In two earlier posts I walked through the idea of LLM knowledge bases and then how to build one by hand using nothing more than markdown files, a few prompts, and an agent that follows a repeatable loop. The pattern works well, but every time I started a new knowledge base I found myself recreating the same folder layout, the same prompt files, and the same maintenance log from scratch.
That friction is the reason I built Wiki Builder, a small open-source Claude Code plugin that takes the LLM-knowledge-base workflow and turns it into a one-command setup.
What Wiki Builder Does
Wiki Builder is a skill you install once into Claude Code. After that, you can ask Claude to start a new wiki, and it will scaffold a clean folder layout, drop in a per-wiki config file, and seed the prompts for compiling pages, filing answers, and linting the structure. From that point on, the agent reads the local config first and adapts its behavior to the wiki you are working on.

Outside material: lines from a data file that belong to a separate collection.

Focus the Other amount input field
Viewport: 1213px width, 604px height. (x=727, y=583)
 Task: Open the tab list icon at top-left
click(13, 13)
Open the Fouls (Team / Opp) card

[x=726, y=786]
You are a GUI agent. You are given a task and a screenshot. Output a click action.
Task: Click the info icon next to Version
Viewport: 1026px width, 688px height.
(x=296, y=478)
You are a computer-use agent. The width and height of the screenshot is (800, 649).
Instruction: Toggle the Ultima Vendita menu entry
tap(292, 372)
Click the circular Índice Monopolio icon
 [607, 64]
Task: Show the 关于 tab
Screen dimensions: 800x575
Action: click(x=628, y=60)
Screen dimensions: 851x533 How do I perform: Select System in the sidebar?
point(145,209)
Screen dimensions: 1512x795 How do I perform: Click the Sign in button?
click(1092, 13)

The skill is intentionally general. Rather than hardcoding a single wiki layout, every wiki carries its own wiki.config.md that captures purpose, audience, page types, and update rules. A wiki on agent memory looks different from a wiki on a single arXiv paper, and both look different from a knowledge base profiling a company. Same plugin, different flavors.
The supported flavors out of the box are research , paper , domain , product , person , organization , and project . You pass the flavor when you scaffold the wiki and the templates adjust accordingly.
The Intuition
If you read the hand-built version of this workflow, the loop should already feel familiar.
Drop raw source material into raw/ . Ask the agent to compile structured pages into wiki/ . Ask questions, and file the answers back into the wiki under wiki/questions/ . Run a maintenance pass that looks for thin pages, missing backlinks, and uncompiled raw notes.
Wiki Builder does not replace that loop. It just removes the setup tax. You stop rebuilding scaffolding for every new topic and start putting energy into the part that actually matters, which is reading sources and shaping pages.